Naturally, as I pondered those possibilities, I had to ask myself:  Would I erase the memory of my beloved child if it meant I would not have to feel the pain of losing her? (I hear an ol' Garth Brooks song lurking around the corner...).  It only took me seconds, perhaps nano, to emphatically answer no. I would not.  Even amidst the pain and angst and despair, the gifts of her presence in my life- the love- make it all worthwhile.  

But what about qualitatively (subjectively) less painful experiences, such as relationship losses? Would I erase those memories if I could?  What lessons would be lessened?  What experiences would I have missed due to fear of and anxiety over my own emotions?  Certainly, during acute moments of sadness or grief, I may have wished for the path of ease - a short cut, circumvention around the pain - if the option had arisen. Or would I, given what I know now- and understand- about the importance of suffering as a means to wisdom and fulfillment and meaning? And had I not known the pain, what would have become of the compassion and empathy for others which I have developed through my own suffering? 
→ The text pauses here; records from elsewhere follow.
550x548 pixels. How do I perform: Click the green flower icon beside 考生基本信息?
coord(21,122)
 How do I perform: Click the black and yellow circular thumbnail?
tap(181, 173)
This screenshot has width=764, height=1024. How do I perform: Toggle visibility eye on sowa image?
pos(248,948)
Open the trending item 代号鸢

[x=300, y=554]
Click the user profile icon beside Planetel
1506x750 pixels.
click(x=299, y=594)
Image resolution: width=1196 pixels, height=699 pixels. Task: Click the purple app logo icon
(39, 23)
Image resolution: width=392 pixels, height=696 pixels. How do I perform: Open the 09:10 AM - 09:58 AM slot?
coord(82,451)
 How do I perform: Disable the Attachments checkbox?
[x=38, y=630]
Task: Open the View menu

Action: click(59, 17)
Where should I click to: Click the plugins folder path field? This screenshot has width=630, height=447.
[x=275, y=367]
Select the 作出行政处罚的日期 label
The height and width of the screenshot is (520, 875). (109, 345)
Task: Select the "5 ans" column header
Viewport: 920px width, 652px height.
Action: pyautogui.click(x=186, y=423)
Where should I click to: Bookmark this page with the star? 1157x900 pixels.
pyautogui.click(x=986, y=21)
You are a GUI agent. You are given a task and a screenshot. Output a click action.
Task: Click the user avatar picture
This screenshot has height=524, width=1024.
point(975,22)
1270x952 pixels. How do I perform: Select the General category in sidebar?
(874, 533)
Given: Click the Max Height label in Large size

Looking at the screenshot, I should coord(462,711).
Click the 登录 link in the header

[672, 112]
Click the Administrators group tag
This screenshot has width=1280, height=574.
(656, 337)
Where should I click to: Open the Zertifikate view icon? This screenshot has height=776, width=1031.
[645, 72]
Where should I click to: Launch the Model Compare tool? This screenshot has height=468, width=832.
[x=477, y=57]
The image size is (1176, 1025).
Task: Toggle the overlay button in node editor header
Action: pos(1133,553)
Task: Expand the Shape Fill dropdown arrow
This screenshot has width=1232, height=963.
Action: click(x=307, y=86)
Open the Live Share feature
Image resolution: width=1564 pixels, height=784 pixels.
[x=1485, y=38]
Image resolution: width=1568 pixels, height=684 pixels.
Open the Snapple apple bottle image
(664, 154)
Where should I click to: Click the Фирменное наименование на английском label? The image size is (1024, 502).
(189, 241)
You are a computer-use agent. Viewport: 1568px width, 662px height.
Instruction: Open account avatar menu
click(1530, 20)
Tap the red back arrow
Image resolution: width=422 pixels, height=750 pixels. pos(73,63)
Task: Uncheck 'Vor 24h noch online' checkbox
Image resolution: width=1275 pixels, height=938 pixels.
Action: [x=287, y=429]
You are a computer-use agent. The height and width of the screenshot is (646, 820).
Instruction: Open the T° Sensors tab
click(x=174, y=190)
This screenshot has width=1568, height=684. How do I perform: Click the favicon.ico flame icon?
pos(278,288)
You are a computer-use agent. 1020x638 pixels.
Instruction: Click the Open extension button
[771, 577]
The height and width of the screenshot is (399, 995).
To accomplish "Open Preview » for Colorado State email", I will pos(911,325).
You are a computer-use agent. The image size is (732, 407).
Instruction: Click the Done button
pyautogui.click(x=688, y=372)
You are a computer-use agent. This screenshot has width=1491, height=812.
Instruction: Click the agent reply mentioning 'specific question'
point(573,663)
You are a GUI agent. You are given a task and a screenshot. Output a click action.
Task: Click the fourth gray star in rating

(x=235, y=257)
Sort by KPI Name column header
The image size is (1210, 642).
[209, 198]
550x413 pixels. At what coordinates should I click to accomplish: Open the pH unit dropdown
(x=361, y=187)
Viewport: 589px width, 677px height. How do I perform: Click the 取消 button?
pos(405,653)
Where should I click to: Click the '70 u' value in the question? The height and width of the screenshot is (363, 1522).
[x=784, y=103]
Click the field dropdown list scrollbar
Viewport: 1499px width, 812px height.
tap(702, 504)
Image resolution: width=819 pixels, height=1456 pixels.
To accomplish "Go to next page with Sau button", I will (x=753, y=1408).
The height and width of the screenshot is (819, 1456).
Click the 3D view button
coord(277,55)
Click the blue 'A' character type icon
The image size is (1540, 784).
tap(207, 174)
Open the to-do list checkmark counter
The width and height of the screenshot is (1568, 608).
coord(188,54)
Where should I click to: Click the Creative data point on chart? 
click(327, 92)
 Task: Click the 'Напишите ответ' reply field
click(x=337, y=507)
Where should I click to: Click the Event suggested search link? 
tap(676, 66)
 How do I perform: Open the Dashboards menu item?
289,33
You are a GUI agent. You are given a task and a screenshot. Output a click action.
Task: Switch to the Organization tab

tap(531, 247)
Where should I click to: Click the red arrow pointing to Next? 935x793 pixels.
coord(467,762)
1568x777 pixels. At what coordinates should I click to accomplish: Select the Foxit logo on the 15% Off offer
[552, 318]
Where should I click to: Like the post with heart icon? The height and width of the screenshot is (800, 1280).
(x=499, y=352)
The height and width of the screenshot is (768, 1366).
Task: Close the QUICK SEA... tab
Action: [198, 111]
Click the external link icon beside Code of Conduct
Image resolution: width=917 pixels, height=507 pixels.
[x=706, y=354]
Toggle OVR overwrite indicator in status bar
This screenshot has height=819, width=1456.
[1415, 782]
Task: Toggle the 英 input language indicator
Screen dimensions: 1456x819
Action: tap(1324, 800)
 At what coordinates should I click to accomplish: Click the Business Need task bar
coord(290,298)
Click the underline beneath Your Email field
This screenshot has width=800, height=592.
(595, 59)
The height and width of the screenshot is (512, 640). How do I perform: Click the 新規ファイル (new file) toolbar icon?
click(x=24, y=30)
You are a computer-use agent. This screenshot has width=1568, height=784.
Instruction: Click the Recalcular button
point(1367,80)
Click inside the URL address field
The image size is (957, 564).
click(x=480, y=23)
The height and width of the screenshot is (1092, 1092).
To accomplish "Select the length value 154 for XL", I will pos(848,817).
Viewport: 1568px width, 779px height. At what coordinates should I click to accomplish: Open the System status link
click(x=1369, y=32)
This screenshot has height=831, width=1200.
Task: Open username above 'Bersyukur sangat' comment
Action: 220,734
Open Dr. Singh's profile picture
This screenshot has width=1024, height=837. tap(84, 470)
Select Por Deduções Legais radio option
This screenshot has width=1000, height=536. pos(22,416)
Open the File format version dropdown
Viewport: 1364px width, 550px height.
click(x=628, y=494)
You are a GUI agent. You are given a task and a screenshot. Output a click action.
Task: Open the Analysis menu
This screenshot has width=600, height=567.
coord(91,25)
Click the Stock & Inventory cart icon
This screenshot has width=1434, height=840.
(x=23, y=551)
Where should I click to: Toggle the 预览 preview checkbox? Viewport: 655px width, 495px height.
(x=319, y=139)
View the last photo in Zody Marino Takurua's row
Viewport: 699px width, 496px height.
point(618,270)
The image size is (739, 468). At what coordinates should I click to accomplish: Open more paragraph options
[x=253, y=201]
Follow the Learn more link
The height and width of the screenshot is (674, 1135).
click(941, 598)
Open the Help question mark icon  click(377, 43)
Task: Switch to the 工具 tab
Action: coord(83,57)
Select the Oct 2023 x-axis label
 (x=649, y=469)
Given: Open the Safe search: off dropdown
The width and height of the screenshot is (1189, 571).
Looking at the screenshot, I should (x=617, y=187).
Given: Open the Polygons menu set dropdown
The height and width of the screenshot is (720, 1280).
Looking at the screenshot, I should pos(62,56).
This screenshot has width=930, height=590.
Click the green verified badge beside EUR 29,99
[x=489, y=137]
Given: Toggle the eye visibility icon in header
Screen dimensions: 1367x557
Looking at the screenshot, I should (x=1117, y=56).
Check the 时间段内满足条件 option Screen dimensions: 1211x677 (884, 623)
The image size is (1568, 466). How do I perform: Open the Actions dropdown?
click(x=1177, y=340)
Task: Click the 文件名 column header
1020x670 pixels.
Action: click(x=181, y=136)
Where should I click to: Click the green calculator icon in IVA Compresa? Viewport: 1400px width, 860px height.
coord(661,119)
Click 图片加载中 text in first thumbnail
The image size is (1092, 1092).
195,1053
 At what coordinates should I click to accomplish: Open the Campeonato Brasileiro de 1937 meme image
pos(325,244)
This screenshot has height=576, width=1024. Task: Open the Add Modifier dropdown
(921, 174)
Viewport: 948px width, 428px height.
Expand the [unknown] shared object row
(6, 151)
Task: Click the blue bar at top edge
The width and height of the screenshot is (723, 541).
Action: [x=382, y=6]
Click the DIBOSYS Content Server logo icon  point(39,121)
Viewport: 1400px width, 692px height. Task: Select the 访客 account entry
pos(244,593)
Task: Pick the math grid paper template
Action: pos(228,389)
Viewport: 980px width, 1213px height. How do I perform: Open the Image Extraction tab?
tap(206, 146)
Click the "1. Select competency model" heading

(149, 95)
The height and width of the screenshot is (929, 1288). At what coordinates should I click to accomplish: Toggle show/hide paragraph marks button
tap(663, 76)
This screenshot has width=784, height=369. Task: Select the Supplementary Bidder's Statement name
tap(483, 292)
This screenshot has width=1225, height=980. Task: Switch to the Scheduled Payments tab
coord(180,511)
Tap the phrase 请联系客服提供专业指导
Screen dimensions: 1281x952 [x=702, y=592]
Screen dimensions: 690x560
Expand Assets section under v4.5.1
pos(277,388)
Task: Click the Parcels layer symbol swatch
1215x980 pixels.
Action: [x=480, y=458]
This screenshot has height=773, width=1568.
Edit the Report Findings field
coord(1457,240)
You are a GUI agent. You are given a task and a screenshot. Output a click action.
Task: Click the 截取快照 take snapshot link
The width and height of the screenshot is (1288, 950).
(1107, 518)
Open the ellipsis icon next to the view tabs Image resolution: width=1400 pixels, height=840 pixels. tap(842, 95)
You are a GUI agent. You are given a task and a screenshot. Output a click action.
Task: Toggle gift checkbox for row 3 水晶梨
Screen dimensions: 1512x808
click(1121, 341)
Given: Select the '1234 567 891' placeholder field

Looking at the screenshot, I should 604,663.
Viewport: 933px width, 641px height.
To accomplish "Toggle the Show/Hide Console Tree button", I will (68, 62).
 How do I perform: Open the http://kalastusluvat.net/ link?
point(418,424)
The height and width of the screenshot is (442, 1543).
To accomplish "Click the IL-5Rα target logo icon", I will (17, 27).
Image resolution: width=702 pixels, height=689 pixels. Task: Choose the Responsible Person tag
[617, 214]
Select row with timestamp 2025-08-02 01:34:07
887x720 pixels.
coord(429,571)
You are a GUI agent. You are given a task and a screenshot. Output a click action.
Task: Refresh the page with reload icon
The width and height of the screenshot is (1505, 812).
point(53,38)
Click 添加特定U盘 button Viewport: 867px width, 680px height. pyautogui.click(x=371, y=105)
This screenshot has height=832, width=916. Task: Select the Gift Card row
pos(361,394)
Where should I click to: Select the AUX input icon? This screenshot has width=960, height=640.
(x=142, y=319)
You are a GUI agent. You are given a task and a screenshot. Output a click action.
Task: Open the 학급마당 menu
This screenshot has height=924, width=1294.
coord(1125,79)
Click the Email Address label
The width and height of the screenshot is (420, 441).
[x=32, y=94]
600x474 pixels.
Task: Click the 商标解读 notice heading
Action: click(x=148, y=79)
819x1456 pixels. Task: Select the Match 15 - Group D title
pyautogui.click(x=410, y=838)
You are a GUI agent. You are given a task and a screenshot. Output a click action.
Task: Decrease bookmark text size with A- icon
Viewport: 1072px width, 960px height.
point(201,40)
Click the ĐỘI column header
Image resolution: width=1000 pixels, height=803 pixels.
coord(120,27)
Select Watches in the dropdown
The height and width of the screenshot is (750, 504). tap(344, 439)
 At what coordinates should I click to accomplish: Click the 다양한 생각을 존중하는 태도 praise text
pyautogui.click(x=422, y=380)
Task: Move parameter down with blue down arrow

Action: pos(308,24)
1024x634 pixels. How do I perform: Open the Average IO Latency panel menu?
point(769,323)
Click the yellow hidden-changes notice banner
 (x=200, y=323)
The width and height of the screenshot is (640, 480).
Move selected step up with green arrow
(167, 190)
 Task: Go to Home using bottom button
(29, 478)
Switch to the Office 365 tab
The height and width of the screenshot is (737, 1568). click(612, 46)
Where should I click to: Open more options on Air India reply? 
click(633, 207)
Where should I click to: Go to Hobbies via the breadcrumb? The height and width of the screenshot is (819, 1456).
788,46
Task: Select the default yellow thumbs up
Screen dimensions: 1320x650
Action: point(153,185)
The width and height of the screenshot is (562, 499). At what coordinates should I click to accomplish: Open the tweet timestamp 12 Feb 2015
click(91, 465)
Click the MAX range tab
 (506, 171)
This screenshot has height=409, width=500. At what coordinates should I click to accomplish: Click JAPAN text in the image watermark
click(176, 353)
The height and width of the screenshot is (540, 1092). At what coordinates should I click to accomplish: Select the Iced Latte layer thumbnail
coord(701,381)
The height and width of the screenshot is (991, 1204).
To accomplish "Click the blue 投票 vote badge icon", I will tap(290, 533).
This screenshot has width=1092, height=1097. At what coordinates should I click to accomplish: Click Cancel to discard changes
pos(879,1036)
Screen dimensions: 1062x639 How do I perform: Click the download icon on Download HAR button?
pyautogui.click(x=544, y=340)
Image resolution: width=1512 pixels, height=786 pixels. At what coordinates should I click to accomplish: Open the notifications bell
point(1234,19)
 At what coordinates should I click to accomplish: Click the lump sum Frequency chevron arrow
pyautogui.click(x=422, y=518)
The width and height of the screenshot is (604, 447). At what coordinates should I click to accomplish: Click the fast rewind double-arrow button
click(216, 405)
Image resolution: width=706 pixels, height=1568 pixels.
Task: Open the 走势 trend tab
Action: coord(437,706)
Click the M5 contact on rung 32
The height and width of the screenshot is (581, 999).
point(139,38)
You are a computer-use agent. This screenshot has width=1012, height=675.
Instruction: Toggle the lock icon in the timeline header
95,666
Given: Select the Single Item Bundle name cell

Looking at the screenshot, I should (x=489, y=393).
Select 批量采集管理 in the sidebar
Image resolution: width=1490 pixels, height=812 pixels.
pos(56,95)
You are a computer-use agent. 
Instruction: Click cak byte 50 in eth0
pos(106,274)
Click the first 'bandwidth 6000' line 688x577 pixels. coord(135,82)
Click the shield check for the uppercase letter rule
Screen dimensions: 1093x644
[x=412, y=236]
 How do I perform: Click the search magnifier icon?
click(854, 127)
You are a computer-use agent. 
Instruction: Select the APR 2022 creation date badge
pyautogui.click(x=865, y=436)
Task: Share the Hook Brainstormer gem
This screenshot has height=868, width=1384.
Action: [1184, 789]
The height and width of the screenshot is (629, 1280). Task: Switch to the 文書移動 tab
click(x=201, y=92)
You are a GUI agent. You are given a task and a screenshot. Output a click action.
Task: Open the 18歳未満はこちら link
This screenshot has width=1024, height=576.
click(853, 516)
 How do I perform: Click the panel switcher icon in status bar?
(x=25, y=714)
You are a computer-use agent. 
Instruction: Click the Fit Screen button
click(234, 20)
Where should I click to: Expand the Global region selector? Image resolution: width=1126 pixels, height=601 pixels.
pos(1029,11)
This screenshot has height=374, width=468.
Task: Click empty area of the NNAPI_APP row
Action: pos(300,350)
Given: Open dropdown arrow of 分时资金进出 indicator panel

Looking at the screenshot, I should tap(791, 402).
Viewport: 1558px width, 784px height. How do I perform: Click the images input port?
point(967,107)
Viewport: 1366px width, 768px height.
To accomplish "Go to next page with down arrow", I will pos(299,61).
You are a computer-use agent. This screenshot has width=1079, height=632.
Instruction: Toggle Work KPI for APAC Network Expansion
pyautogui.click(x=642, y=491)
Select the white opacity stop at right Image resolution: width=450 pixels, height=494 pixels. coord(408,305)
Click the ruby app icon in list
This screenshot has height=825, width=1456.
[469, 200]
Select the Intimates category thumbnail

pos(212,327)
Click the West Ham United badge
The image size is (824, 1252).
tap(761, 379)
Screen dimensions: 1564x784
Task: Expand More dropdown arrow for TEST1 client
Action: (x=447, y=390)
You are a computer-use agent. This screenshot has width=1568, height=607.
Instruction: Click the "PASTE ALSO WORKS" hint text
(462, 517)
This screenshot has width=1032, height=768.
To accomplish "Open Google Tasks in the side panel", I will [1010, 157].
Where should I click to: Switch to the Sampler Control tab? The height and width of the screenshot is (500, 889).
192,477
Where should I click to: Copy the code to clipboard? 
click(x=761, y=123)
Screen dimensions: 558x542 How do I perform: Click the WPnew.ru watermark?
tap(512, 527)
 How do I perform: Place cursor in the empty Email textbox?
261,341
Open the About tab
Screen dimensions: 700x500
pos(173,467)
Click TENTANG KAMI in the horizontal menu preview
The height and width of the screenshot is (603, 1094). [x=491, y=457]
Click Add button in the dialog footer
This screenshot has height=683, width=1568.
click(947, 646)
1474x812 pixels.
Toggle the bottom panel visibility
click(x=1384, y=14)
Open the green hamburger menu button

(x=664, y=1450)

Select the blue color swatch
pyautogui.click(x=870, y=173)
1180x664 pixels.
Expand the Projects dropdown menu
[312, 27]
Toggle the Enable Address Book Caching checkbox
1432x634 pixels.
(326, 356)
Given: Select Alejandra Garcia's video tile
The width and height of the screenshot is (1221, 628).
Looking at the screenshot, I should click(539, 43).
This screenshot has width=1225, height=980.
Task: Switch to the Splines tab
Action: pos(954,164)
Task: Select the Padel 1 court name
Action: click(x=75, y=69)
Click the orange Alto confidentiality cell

Elie Wiesel said that 'whosoever survives the test, whatever it may be, must tell his story....that is his duty.'  Within that duty, implicitly, is the necessity to help others who also fall into the darkness of the human experience.  If no memory remained of our sufferings, how would we tell our story? Would our story really be our story at all?

What would you do? If you could engage in selective erasure, would you?